De acordo com novo estudo, filhos de pais mais velhos herdam estrutura do DNA mais longa, o que está associado ao atraso do envelhecimento
A descendência de pais e avós que tiveram seus filhos com idades
avançadas poderia resultar em benefícios genéticos que ampliariam a
longevidade, aponta um novo estudo feito na Universidade de
Northwestern, nos Estados Unidos. Segundo os pesquisadores, esse
processo genético representa uma adaptação evolutiva que provocaria o
alargamento dos telômeros estrutura encontrada nos extremos dos cromossomos, responsável pelo envelhecimento.
"Se o seu pai e avô foram capazes de viver e reproduzir-se em idades
tardias, isto poderia indicar que você poderia viver em um ambiente
similar", diz Dan Eisenberg, coordenador do estudo.
Vários estudos anteriores já haviam demonstrado uma relação entre os
telômeros mais curtos que resultam em doenças provocadas pela idade e os
telômeros mais longos, que atrasam o envelhecimento, recordam os
autores da pesquisa, que foi publicada no periódico Proceedings of the National Academy of Sciences (PNAS).
De acordo com os pesquisadores, os homens que retardam a reprodução
transmitem aos filhos e netos telômeros mais longos que poderiam
fazê-los viver mais tempo e permitiriam dar prosseguimento à reprodução
com idades mais avançadas, segundo o estudo.
Saiba mais
Telômeros podem realmente prever sua longevidade?

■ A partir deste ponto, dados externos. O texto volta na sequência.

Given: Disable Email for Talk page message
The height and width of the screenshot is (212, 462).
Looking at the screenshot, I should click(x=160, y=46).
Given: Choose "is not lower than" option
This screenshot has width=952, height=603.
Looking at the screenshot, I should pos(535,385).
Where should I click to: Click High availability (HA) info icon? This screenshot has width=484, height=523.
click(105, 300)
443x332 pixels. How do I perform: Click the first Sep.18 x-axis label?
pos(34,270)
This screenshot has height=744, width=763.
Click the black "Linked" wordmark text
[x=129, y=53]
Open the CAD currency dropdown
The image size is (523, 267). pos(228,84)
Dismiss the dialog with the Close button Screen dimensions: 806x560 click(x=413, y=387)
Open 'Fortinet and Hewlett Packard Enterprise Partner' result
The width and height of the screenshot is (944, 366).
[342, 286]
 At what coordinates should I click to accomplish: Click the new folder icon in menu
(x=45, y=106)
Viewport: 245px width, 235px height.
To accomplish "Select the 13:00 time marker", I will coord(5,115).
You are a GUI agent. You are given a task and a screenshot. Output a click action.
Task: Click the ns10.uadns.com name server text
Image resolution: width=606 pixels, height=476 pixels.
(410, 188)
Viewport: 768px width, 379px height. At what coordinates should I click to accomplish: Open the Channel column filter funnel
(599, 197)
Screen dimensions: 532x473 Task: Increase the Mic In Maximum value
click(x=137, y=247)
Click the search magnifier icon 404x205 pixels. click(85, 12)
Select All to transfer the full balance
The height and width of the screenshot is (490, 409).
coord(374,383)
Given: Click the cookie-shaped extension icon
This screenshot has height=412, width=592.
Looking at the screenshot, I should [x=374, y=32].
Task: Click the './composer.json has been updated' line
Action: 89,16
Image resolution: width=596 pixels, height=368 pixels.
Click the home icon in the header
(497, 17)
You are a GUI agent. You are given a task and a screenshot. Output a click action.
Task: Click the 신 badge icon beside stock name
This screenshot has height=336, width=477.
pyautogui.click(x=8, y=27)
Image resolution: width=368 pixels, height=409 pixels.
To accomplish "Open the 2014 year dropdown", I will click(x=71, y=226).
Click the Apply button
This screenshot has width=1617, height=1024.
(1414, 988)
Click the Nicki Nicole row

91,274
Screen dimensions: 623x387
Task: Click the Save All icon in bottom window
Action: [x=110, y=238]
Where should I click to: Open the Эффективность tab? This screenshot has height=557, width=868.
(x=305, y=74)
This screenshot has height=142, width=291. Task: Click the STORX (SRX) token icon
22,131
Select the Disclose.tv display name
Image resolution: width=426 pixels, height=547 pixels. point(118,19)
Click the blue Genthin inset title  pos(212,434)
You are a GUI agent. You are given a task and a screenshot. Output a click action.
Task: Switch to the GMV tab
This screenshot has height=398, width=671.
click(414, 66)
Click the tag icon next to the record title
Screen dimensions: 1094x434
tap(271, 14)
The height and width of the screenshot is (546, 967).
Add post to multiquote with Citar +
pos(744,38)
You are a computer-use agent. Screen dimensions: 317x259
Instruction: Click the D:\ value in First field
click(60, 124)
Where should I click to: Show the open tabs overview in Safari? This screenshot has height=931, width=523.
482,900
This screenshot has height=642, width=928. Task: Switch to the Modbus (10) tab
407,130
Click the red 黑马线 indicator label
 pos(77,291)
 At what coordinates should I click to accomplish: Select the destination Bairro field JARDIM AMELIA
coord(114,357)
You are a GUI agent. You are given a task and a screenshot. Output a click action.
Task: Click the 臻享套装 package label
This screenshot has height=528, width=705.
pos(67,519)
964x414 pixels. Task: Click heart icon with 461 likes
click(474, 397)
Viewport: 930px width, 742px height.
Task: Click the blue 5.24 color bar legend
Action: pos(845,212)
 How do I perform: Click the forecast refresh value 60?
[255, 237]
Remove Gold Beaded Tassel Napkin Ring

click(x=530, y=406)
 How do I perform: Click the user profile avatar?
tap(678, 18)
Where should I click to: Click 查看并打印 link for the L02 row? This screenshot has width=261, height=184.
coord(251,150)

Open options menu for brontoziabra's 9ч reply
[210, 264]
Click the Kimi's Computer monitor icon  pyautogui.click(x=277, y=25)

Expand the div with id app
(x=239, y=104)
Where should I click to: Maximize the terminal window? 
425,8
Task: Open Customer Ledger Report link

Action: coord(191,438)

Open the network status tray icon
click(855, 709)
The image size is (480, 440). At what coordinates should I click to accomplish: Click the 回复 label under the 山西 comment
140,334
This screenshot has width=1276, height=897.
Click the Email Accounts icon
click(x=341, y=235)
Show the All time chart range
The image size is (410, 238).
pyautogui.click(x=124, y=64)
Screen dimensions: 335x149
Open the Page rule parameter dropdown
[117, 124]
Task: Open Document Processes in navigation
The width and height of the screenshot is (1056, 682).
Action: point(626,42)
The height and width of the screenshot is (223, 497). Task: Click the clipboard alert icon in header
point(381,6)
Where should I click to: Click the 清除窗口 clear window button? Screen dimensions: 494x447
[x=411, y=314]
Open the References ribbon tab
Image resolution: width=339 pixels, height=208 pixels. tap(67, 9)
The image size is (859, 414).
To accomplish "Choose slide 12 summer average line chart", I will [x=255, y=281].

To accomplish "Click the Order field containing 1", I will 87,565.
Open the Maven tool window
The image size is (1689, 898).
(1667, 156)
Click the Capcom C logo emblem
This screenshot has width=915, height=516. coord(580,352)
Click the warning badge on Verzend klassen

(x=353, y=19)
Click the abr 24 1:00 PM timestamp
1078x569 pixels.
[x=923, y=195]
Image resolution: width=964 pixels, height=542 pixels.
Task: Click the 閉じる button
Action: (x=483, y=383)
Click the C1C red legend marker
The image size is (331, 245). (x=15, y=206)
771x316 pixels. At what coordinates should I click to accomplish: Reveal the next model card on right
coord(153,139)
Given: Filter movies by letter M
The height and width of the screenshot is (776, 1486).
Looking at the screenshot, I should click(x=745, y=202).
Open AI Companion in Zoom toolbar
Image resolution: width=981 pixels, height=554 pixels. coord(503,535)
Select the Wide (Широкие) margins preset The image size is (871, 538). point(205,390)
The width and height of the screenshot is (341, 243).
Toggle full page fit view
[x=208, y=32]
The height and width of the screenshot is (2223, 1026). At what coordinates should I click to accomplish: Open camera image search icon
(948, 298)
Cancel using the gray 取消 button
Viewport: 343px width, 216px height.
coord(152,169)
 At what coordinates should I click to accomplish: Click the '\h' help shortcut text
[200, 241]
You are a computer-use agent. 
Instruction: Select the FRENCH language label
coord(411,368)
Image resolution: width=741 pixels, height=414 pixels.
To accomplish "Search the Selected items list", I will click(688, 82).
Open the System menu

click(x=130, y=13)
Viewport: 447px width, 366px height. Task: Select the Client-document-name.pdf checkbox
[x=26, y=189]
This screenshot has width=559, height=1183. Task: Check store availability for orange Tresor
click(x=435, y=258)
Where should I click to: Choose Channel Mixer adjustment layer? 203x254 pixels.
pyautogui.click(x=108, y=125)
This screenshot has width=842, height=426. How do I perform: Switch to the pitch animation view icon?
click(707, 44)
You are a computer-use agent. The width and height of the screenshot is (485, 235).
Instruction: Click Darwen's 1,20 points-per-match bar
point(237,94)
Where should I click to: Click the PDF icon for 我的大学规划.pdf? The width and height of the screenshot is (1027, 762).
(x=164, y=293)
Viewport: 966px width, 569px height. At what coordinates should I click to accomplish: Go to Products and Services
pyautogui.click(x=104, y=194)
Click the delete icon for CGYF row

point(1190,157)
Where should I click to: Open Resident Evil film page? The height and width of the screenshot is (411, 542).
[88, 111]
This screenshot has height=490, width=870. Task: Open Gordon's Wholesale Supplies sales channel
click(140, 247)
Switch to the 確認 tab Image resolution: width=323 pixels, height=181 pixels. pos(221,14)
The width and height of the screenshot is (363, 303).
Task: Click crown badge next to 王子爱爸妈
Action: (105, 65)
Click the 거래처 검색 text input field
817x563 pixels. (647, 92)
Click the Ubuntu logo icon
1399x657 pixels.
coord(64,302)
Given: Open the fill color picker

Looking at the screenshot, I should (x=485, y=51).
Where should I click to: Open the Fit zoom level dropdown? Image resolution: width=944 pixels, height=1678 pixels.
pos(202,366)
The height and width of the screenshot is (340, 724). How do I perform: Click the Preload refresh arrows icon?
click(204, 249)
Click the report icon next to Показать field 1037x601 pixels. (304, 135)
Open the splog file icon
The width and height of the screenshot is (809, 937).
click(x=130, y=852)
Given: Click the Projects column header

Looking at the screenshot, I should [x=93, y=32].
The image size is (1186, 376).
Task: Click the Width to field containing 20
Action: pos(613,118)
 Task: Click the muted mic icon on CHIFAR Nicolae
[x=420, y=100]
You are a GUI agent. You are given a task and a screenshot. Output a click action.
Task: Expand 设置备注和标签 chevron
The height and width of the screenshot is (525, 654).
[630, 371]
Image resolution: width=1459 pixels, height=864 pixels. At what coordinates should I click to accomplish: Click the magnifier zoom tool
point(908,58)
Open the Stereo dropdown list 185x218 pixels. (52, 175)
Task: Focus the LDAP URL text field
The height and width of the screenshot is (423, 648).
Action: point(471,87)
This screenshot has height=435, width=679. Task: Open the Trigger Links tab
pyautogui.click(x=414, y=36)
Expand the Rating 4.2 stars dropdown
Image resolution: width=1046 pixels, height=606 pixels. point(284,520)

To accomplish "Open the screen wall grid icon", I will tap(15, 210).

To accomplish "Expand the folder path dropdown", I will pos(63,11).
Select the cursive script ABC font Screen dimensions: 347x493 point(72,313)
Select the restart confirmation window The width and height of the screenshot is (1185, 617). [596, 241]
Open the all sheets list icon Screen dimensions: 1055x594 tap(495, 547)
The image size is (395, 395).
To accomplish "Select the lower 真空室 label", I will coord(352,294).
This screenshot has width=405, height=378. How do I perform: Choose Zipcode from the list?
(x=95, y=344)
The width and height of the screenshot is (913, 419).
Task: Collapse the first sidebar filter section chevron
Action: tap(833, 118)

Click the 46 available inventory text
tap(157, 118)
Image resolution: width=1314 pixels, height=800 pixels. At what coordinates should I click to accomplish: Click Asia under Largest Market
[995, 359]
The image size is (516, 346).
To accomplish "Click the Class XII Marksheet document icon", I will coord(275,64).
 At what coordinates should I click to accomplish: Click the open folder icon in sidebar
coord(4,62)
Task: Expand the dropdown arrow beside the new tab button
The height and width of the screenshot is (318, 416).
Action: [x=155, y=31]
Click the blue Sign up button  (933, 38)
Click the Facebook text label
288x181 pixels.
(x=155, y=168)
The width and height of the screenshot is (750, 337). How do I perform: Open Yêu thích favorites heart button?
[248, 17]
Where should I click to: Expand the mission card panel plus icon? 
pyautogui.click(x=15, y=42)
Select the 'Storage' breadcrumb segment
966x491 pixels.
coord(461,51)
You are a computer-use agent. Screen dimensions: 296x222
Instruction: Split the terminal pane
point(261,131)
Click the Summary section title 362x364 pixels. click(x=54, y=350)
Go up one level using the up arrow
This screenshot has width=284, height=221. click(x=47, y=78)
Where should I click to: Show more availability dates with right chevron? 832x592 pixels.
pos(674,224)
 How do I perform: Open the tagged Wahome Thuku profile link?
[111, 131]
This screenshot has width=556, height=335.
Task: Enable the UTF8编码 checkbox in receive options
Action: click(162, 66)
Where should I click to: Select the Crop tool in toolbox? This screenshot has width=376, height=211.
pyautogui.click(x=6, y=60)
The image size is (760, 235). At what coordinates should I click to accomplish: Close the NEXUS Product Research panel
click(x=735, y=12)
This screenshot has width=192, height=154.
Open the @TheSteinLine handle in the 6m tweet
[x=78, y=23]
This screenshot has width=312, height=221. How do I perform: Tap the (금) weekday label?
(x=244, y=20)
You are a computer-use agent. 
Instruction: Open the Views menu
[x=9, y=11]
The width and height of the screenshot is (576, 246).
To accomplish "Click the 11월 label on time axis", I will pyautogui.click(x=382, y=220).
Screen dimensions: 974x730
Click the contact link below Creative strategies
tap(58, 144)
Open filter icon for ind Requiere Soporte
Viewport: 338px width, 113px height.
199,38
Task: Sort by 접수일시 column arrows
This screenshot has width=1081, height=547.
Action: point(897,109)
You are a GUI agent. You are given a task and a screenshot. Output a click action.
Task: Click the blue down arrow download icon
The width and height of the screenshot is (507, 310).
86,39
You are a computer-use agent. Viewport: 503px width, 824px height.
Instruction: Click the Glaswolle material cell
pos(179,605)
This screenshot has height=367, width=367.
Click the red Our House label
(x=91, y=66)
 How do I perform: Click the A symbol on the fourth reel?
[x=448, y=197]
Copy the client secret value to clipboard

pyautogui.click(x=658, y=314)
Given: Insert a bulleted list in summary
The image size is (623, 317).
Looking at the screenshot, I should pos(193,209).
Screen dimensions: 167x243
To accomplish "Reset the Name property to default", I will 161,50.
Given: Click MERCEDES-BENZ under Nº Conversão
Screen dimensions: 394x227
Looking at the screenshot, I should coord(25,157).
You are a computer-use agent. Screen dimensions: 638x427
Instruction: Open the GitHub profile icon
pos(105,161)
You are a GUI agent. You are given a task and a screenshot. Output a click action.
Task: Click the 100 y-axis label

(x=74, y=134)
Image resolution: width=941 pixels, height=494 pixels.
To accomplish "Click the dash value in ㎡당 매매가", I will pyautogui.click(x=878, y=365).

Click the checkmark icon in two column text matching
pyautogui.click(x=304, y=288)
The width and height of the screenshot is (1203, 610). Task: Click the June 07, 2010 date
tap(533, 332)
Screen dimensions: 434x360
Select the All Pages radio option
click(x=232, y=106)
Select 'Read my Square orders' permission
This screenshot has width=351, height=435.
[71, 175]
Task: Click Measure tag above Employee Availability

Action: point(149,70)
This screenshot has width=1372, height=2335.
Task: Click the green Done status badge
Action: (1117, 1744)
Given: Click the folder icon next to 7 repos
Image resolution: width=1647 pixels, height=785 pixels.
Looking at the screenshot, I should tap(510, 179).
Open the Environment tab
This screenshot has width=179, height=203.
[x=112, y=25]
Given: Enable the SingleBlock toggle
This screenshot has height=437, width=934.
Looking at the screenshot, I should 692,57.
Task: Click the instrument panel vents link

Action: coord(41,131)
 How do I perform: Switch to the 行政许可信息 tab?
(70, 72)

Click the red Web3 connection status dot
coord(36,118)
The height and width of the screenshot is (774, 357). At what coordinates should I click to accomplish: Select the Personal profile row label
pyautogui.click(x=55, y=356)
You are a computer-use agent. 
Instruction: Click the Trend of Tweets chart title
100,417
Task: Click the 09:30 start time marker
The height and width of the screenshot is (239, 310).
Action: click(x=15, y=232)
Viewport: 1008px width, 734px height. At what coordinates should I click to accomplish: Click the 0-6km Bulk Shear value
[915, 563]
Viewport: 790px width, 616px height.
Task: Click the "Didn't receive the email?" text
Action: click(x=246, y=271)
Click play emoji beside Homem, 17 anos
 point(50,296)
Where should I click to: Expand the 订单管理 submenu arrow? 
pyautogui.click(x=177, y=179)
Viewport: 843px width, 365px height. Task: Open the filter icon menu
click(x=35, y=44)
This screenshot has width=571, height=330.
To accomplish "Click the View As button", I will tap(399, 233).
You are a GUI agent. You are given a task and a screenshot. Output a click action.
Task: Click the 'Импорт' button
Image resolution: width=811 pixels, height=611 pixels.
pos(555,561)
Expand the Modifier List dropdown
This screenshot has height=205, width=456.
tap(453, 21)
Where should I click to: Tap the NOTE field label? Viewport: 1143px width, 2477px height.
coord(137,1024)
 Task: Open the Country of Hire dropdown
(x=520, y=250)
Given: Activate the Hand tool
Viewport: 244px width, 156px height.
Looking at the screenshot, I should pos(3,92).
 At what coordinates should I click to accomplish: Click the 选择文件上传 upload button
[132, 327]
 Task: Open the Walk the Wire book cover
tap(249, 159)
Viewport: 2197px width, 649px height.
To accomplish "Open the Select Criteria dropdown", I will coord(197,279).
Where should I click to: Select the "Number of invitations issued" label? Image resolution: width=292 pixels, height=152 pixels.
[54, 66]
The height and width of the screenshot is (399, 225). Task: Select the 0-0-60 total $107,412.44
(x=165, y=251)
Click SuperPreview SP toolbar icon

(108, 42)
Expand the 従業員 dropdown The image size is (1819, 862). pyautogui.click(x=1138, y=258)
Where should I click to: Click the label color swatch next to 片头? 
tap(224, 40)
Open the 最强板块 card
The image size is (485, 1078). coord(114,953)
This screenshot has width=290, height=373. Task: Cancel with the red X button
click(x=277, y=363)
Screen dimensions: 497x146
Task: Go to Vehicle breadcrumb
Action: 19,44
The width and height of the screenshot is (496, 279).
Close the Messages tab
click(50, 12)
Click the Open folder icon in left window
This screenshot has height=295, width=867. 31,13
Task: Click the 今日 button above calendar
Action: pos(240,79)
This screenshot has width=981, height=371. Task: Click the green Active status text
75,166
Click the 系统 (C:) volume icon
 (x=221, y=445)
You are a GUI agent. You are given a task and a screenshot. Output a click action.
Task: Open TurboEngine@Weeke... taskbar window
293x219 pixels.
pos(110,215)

Nesse estudo, os cientistas mediram o comprimento dos telômeros de DNA a
partir de amostras de sangue de 1.779 jovens adultos e suas mães. Eles
também levaram em consideração as idades de pais e avôs. Os resultados
mostraram que o tamanho dos telômeros aumentava não apenas em função da
idade do pai, mas também do avô.
De todas as formas, o coautor do estudo Christopher Kuzawa destacou que
são necessárias mais análises para determinar se os telômeros mais
longos herdados reduziriam os problemas de saúde que a velhice acarreta.